Python - Read File Line by Line | Application Architect

Key Insights

Python provides multiple methods to read files line by line, each with different memory implications—readline() for manual control, readlines() for small files, and file iteration for memory efficiency
Context managers (with statement) automatically handle file closing and exception scenarios, preventing resource leaks that plague manual file handling
Processing large files requires streaming approaches that avoid loading entire contents into memory, with generators and buffered reading being the most production-ready patterns

Basic File Reading with readline()

The readline() method reads a single line from a file, advancing the file pointer to the next line. This approach gives you explicit control over when and how lines are read.

file = open('data.txt', 'r')

line = file.readline()
while line:
    print(line.strip())  # strip() removes trailing newline
    line = file.readline()

file.close()

This pattern works but has a critical flaw: if an exception occurs before close(), the file remains open. Always use context managers in production code.
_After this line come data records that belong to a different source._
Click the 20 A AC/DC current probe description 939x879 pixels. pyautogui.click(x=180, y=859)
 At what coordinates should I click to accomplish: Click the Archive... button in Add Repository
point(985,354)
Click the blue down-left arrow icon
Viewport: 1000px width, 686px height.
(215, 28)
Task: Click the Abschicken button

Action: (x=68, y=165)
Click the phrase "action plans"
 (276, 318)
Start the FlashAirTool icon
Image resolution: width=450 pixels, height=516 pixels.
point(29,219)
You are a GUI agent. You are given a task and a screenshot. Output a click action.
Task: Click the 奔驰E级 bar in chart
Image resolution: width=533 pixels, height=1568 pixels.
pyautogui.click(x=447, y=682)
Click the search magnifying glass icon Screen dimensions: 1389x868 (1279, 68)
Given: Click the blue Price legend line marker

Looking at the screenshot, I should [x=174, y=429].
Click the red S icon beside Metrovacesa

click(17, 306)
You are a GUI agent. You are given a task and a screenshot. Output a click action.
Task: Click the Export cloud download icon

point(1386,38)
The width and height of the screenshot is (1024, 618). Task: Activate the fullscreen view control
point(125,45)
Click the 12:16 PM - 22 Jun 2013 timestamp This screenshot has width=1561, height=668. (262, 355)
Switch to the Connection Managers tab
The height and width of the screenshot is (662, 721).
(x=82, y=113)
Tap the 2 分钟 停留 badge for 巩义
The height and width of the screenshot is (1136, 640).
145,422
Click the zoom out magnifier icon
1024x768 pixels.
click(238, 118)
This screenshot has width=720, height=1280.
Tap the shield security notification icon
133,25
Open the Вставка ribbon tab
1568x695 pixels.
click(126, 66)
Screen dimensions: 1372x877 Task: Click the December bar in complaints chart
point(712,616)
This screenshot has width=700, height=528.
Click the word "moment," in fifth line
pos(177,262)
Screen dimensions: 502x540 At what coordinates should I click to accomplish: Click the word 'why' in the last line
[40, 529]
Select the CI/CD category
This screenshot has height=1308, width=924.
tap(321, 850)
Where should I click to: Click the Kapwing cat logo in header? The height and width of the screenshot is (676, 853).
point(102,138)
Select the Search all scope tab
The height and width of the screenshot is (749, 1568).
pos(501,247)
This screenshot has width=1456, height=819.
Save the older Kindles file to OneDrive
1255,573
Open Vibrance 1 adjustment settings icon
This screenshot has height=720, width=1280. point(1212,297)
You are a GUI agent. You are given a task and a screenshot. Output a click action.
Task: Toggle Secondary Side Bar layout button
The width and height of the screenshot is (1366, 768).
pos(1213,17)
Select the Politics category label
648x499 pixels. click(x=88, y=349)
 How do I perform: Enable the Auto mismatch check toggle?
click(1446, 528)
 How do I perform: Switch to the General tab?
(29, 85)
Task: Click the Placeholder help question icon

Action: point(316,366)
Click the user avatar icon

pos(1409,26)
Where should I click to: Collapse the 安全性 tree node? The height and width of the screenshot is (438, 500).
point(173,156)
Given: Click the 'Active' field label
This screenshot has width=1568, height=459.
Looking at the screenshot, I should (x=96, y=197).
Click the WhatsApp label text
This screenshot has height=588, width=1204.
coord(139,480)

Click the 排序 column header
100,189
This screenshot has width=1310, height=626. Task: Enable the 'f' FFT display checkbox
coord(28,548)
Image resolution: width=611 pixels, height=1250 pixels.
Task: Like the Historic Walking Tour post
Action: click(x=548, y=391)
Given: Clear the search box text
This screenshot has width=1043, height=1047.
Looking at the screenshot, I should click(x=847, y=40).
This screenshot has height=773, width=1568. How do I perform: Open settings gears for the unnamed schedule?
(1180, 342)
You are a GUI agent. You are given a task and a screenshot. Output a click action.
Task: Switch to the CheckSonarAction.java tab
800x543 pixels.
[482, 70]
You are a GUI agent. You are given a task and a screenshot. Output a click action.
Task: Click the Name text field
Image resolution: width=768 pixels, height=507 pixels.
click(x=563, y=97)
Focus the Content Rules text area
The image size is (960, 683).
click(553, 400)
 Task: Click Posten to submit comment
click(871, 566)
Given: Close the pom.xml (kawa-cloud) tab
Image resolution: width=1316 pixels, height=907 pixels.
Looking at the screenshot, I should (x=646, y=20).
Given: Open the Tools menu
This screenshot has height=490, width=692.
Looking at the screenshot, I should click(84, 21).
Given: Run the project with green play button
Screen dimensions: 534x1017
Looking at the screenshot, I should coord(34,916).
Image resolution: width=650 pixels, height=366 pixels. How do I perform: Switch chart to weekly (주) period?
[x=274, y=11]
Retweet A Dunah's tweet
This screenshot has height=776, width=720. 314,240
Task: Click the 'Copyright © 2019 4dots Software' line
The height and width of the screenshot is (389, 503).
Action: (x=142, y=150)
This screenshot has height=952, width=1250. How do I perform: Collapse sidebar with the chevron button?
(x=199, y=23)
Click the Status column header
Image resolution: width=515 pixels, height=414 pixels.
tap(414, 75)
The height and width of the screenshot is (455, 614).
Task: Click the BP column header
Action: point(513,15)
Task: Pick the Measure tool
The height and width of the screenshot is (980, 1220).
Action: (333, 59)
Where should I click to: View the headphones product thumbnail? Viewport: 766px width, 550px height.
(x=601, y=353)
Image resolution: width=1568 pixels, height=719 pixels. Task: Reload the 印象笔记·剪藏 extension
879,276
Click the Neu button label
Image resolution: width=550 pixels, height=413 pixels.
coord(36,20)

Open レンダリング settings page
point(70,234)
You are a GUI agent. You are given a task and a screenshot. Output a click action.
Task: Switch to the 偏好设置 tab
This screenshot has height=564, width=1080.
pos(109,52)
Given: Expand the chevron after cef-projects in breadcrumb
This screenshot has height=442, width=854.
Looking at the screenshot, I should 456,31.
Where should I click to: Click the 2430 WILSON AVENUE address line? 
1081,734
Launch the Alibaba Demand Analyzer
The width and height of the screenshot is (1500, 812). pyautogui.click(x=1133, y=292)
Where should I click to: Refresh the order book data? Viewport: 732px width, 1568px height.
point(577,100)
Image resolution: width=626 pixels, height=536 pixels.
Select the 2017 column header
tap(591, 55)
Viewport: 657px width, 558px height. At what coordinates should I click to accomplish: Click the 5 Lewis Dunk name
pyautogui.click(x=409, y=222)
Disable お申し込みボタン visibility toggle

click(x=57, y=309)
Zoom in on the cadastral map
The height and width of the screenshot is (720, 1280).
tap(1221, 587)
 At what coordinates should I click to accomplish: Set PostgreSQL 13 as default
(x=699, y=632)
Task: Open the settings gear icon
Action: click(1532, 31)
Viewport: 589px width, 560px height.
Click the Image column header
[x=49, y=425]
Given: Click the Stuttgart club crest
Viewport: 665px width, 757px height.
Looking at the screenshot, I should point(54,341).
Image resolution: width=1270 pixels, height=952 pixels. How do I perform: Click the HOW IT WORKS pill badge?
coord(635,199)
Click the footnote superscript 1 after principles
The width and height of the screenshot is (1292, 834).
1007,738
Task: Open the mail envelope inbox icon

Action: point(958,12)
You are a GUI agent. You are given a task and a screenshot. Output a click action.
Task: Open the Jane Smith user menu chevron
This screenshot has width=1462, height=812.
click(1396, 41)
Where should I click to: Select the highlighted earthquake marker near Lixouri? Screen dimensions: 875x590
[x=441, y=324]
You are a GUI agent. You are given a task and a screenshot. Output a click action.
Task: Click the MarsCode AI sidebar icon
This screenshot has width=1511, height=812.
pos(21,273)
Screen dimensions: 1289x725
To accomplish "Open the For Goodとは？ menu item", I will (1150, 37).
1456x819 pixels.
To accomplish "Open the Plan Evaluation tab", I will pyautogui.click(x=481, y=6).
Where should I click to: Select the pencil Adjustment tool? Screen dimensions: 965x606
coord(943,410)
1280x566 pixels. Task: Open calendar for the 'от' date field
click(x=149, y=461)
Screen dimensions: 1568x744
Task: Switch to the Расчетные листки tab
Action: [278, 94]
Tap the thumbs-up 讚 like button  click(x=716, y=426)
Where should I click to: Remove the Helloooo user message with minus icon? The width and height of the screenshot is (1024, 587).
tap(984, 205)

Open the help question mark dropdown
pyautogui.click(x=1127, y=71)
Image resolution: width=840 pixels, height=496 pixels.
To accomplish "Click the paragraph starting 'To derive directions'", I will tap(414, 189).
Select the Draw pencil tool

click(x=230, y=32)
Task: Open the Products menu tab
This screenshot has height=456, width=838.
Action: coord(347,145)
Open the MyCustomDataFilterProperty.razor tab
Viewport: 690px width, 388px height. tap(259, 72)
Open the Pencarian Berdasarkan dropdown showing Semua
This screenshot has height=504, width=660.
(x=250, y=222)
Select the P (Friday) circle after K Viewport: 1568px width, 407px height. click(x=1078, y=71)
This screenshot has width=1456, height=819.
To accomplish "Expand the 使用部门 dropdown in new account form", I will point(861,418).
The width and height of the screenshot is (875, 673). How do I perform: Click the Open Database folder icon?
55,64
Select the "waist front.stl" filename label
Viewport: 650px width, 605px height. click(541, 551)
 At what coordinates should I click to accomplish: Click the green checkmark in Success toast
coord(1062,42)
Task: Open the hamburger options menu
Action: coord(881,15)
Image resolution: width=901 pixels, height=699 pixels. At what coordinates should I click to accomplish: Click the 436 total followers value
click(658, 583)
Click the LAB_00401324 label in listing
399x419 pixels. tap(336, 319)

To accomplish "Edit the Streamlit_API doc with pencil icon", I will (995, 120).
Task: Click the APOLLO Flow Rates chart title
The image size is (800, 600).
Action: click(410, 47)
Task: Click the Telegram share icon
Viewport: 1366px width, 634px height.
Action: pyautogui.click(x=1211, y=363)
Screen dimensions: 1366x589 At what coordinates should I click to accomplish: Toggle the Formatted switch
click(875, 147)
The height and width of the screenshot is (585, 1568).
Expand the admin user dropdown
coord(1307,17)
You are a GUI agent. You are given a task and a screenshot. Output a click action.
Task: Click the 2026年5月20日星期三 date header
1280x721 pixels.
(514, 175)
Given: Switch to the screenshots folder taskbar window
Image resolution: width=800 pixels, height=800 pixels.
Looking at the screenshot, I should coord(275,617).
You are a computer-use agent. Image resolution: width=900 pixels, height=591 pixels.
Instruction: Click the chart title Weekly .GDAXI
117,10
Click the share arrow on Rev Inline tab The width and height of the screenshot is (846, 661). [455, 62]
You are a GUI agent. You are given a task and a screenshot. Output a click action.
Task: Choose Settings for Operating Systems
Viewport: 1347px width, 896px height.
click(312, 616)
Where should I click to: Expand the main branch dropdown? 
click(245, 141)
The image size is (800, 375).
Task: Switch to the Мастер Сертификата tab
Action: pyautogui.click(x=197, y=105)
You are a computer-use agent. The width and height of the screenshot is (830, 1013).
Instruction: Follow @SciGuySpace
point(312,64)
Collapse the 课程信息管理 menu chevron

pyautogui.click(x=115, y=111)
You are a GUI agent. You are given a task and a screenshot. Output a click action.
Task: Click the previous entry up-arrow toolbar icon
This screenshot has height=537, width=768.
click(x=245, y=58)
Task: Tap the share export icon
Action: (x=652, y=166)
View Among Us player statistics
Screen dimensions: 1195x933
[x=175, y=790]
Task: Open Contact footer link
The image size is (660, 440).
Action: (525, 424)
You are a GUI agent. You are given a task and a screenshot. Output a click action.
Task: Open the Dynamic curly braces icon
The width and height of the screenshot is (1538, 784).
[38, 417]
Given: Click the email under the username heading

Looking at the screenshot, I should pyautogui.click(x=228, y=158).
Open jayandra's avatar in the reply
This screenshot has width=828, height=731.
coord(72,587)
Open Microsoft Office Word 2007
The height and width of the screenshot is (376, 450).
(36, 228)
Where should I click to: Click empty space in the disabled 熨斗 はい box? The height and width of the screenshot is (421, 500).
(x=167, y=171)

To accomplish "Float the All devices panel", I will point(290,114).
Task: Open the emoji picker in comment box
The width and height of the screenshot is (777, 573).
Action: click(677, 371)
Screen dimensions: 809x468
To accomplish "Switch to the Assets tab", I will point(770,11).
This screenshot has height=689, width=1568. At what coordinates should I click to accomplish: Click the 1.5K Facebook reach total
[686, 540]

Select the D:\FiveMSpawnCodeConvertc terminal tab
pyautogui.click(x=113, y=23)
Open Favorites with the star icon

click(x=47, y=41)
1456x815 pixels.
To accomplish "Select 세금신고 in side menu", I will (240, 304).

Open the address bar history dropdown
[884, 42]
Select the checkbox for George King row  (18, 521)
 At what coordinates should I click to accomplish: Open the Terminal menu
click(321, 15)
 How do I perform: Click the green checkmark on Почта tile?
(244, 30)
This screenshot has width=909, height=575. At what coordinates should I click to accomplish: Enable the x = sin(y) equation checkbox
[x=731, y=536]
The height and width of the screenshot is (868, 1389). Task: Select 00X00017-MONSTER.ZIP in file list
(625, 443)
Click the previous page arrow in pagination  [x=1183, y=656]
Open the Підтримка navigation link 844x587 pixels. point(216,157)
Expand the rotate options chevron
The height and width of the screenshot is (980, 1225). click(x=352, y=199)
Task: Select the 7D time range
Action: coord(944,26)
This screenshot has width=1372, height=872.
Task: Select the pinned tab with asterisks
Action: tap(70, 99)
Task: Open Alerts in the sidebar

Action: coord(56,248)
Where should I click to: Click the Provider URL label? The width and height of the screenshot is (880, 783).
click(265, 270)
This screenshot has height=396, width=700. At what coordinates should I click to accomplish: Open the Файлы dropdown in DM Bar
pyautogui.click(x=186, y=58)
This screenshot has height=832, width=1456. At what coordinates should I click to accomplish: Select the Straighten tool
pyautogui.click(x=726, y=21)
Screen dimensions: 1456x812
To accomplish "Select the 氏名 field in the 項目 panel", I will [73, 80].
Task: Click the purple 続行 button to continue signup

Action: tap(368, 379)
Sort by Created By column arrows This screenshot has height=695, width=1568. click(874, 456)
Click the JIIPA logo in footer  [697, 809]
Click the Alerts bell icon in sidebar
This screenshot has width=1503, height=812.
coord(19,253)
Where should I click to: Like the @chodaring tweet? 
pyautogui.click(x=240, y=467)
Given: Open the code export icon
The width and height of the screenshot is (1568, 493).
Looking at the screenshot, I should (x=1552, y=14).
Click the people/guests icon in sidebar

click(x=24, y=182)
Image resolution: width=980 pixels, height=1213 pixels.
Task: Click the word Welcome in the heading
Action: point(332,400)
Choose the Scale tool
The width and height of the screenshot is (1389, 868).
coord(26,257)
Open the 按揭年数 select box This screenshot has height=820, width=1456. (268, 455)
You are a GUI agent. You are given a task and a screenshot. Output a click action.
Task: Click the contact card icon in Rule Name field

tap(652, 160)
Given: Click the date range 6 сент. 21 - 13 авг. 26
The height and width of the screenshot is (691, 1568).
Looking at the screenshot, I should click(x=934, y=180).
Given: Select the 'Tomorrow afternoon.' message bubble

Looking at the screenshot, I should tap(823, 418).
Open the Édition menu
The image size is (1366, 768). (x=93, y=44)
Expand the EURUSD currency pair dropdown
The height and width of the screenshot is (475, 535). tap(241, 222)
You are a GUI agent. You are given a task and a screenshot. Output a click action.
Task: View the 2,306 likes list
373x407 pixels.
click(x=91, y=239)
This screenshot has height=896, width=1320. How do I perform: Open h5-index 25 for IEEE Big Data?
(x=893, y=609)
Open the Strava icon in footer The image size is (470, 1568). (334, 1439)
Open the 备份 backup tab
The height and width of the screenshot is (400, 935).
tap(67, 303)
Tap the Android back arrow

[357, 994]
Using Context Managers for Safe File Handling

The with statement ensures files are properly closed even when exceptions occur. This is the recommended approach for all file operations.

with open('data.txt', 'r') as file:
    line = file.readline()
    while line:
        print(line.strip())
        line = file.readline()

When the with block exits—whether normally or via exception—Python automatically calls file.close(). No manual cleanup required.

Iterating Directly Over File Objects

Python file objects are iterable. This is the most Pythonic way to read files line by line and offers excellent memory efficiency since lines are read on-demand.

with open('data.txt', 'r') as file:
    for line in file:
        print(line.strip())

This approach:

Uses buffered reading internally for performance
Loads one line at a time into memory
Works with files of any size
Provides clean, readable code

Reading All Lines with readlines()

The readlines() method returns a list containing all lines. Use this only for small files where you need random access to lines.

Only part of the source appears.